It was John Wedge, Batman’s private surveyor, who named the Yarra Yarra. In September 1835 he was at the Turning Basin with some Kulin and heard them identify the river as it came over the Falls as, he wrote, ‘Yarrow Yarrow’. It was only some months later that Wedge discovered they had been referring to the pattern and movement of water over the Falls, not the river itself.
And ever since, it has been the Yarra’s fate to be misunderstood: maligned for its muddiness, ill-used as sewer and tip; scooped, sculpted, straightened and stressed, ‘cleaned up’ to the detriment of its natural inhabitants; built-over, under and beside; worked mercilessly and then bridged almost to maritime extinction.

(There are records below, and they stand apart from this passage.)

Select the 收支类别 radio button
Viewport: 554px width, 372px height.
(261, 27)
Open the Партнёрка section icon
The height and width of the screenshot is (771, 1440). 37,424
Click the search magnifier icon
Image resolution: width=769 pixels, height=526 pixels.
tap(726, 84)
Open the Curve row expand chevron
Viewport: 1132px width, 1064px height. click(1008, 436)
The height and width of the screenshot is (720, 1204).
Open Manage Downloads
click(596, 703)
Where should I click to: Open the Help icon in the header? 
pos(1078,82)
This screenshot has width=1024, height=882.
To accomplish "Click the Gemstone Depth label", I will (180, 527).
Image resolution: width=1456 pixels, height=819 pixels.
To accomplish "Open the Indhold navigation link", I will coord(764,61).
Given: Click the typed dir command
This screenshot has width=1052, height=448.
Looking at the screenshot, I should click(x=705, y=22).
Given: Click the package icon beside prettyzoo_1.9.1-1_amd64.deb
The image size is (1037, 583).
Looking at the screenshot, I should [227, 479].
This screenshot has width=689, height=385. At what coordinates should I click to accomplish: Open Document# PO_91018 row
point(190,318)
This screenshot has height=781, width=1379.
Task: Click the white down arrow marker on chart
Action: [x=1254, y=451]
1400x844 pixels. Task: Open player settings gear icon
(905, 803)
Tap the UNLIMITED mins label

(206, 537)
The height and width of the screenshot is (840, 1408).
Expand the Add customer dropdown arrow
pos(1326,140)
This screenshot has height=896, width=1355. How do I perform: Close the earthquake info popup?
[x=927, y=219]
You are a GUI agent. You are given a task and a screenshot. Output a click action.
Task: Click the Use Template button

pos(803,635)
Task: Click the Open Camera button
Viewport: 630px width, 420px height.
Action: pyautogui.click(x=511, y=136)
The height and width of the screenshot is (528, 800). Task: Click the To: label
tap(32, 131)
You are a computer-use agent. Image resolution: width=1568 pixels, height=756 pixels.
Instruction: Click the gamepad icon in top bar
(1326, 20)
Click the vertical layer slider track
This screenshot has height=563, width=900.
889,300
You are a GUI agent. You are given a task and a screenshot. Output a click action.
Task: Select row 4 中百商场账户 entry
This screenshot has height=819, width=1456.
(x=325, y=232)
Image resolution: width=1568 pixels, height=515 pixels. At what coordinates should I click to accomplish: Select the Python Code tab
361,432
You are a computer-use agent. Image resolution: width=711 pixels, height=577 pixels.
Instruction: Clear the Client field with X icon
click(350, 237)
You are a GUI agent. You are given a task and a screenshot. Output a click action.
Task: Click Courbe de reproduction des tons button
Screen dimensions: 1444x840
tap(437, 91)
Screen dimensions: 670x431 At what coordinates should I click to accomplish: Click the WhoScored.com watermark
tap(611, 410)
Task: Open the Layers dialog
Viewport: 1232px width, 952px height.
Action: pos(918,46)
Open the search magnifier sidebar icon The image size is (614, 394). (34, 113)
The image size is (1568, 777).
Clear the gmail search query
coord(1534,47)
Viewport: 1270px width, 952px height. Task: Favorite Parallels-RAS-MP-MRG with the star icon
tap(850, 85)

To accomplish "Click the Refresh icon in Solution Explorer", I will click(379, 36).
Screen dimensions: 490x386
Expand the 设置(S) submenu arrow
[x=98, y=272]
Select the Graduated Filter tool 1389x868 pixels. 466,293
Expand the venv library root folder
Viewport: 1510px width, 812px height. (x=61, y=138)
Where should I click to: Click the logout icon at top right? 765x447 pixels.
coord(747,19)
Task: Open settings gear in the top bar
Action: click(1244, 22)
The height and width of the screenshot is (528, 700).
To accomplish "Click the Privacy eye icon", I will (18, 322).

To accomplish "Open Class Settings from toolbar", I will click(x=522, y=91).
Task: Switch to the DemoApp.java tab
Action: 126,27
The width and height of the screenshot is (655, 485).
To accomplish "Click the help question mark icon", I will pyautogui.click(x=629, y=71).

In Kristin Otto’s superbly entertaining new history, the whole sorry tale is laid bare. From the creation stories of Kulin owners and geologist blow-ins (and Robert Hoddle’s bad-tempered expedition to the headwaters) to the twenty-first-century waterside building boom, Otto traces the course of Melbourne’s murky river.
Erudite, affectionate and witty, with more meanders and diversions than the river itself, Yarra is both a fascinating read and a fitting tribute to the ‘noble stream’.
‘In Otto’s hands the Yarra reveals itself , not so much upside down as inside out and top to bottom.’
‘For all Melburnians curious about the history of the Yarra and their city…Yarra is to be recommended. It does more than ‘entertain’. It adds substantially to our knowledge and understanding of the river and its city.’
‘With this book, the river that is said to flow upside down regains much of its lost dignity. Kristin Otto’s definitive account of one of Australia’s most famous rivers…offers a fascinating and entertaining history.’